The criticism was pointed at the fact the Irish centre was denied a last red-shirted hurrah on his fourth and final tour, but Gatland made it clear that the torrent of abuse had damaged him.

"It's true that people are entitled to their opinions. But I haven't enjoyed the last 72 hours and I'm not taking a lot of pleasure in feeling vindicated," he added.

His opposite number and fellow New Zealander, the former All Black full-back Robbie Deans, found yesterday's events in one of the world's great stadiums even harder to take. Rumoured in many Australian rugby quarters to be in the final weeks of a long stint as Wallabies coach, Deans admitted that his side had finished a distant second to a touring side who had clinched a series with a final-Test win for only the third time in their 122-year history.

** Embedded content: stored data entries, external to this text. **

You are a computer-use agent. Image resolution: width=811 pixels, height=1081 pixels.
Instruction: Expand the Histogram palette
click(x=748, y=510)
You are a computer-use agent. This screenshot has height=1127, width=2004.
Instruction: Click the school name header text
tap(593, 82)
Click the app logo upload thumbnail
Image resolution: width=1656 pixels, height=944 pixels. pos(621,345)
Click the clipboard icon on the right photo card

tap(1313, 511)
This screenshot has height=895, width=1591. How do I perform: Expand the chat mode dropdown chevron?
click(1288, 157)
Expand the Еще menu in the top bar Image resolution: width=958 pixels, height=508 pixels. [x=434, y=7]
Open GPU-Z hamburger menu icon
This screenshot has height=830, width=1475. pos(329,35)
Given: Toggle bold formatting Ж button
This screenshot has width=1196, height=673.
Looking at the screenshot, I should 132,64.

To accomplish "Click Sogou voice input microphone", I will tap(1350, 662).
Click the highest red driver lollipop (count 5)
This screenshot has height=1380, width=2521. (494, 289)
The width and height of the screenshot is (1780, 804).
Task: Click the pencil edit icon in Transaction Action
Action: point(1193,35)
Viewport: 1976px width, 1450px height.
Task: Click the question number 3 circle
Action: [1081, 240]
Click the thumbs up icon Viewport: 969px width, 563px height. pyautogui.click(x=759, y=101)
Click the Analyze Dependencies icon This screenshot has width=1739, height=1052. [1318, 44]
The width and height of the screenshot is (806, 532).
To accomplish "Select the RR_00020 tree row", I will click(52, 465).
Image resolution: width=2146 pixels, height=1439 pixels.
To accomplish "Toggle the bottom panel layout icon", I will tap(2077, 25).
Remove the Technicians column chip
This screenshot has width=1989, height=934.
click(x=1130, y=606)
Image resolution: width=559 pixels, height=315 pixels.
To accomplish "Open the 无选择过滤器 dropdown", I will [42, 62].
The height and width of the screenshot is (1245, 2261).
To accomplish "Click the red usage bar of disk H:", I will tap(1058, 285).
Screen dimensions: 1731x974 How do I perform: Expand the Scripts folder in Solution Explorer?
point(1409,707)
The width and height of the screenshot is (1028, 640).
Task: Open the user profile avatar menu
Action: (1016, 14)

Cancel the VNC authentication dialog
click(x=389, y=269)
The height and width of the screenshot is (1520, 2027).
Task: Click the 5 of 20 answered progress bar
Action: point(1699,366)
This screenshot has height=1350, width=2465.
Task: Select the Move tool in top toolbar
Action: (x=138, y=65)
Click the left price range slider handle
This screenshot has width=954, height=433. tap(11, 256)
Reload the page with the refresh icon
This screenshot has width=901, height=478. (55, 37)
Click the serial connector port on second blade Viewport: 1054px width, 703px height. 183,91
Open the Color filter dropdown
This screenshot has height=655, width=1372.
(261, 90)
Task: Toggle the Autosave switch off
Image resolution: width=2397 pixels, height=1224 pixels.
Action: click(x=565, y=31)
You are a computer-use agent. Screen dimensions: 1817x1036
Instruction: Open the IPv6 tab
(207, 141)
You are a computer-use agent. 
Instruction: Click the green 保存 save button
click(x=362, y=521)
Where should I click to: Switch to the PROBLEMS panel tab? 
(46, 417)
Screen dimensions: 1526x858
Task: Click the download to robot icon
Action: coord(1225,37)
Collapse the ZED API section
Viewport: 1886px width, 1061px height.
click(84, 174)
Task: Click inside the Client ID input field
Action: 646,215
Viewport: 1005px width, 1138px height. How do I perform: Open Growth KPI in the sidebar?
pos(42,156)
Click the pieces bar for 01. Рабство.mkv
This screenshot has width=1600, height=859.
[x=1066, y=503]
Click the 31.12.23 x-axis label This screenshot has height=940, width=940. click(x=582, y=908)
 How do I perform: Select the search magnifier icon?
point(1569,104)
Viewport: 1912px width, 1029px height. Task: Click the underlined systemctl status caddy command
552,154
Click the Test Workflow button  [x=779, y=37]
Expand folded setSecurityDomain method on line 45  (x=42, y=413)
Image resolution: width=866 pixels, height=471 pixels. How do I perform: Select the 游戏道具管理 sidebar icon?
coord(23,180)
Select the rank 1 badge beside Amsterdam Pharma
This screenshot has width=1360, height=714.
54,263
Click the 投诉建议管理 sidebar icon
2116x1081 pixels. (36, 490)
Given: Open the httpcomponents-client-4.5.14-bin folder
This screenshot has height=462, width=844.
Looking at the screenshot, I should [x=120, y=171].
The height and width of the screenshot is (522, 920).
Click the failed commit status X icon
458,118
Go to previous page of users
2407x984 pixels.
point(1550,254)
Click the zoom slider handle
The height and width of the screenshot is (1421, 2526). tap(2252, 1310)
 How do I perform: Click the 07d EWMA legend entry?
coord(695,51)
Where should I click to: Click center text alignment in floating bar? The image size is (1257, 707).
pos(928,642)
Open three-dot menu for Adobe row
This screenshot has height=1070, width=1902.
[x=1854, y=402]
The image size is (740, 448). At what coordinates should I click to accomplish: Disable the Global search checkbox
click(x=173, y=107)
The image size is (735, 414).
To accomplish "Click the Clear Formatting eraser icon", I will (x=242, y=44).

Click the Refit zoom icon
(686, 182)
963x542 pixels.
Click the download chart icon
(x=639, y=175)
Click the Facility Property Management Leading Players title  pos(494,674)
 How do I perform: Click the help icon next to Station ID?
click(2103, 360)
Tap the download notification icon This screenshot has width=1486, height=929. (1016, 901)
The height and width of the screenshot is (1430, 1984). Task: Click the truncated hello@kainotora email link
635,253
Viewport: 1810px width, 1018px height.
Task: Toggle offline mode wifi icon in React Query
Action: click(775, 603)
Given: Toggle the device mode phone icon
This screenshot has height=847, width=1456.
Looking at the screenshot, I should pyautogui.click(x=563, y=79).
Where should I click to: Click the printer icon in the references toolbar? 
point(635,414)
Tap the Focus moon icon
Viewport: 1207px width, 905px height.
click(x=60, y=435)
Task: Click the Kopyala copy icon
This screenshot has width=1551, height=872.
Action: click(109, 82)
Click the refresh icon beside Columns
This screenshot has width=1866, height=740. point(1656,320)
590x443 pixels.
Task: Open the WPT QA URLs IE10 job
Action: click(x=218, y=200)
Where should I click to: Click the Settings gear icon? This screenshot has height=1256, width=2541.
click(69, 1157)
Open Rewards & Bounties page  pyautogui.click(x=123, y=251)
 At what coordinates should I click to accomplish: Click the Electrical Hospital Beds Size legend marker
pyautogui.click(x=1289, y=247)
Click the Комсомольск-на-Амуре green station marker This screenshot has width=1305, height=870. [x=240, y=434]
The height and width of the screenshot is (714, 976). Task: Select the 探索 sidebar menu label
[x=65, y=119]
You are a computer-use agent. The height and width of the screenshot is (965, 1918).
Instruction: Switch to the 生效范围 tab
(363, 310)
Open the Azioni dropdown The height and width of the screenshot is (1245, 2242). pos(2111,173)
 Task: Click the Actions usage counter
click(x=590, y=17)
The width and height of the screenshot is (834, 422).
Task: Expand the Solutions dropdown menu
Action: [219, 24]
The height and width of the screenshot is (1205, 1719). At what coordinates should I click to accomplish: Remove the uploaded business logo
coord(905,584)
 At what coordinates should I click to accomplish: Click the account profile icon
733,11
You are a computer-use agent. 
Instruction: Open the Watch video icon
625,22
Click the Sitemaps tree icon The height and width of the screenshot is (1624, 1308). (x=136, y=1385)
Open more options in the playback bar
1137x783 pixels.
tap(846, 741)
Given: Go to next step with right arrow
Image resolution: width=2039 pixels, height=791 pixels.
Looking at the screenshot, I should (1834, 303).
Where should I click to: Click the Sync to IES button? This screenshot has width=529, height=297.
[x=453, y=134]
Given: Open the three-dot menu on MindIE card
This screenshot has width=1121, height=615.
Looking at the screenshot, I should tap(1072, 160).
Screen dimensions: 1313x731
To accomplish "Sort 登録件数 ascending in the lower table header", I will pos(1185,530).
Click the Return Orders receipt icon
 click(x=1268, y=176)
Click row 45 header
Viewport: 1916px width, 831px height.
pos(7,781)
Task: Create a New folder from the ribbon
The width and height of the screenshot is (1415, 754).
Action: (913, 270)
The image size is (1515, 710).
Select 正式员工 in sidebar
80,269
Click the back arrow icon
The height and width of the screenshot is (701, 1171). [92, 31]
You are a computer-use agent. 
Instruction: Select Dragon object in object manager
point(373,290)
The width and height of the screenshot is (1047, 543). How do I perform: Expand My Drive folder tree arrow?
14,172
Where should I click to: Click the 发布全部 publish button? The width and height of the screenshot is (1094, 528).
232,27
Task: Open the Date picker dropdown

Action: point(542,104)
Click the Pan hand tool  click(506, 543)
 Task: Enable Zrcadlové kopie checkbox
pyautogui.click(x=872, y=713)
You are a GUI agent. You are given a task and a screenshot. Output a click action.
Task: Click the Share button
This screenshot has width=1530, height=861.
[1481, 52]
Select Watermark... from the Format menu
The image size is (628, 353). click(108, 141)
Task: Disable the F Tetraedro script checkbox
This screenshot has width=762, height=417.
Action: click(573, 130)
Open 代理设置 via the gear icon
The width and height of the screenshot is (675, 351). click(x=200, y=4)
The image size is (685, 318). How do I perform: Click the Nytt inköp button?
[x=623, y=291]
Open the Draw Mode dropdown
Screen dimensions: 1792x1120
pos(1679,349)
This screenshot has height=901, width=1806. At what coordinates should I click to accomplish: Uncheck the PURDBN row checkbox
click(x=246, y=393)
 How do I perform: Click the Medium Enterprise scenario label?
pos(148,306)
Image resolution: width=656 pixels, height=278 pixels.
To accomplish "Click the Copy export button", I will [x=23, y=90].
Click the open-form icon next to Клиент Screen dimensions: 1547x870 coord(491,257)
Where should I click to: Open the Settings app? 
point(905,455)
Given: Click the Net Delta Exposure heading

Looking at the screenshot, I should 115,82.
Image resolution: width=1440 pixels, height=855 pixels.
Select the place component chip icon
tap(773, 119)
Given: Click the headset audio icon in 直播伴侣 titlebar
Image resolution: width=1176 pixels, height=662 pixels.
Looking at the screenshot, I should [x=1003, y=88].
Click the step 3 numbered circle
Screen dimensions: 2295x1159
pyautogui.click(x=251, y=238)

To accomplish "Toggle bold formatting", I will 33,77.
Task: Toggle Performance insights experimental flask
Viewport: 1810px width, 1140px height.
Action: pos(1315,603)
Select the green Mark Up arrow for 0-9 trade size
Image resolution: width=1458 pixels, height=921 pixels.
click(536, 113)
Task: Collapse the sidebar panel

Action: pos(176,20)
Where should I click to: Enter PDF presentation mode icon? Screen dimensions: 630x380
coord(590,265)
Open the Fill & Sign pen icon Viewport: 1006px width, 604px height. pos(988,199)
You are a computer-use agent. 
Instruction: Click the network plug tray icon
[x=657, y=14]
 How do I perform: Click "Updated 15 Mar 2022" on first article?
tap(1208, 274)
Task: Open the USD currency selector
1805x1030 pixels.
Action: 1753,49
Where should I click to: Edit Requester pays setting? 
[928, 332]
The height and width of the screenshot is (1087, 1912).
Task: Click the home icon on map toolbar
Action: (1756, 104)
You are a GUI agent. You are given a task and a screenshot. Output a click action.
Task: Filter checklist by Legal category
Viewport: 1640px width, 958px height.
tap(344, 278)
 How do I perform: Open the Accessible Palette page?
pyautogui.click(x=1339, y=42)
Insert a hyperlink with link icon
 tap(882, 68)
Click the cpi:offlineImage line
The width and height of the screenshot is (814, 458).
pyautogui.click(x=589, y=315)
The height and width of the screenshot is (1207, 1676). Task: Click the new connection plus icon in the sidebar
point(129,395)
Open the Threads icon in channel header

"We had a horrific start, gave the Lions access to the game and they profited from it," he lamented. "When we got back to within three points, the game was on again. Then we gave them access once more… and you know the rest. They used their set-piece to great advantage and once they had that momentum, they fed off it. We were very conscious that we had to take them out of their comfort zone, but we came up well short. It's disappointing, because this Australian side is better than that."


Asked about his future he could only shrug. "Who knows?" he said. "Those sorts of decisions are made by others."

The Welsh lock Alun Wyn Jones, who had the Lions leadership suddenly thrust upon him after an injury to the tour captain, Sam Warburton, and the unexpected axing of O'Driscoll, seemed more bewildered than joyful. "I'm outside the moment right now," he said. "Speak to me on Wednesday and I might be able to tell you how I feel."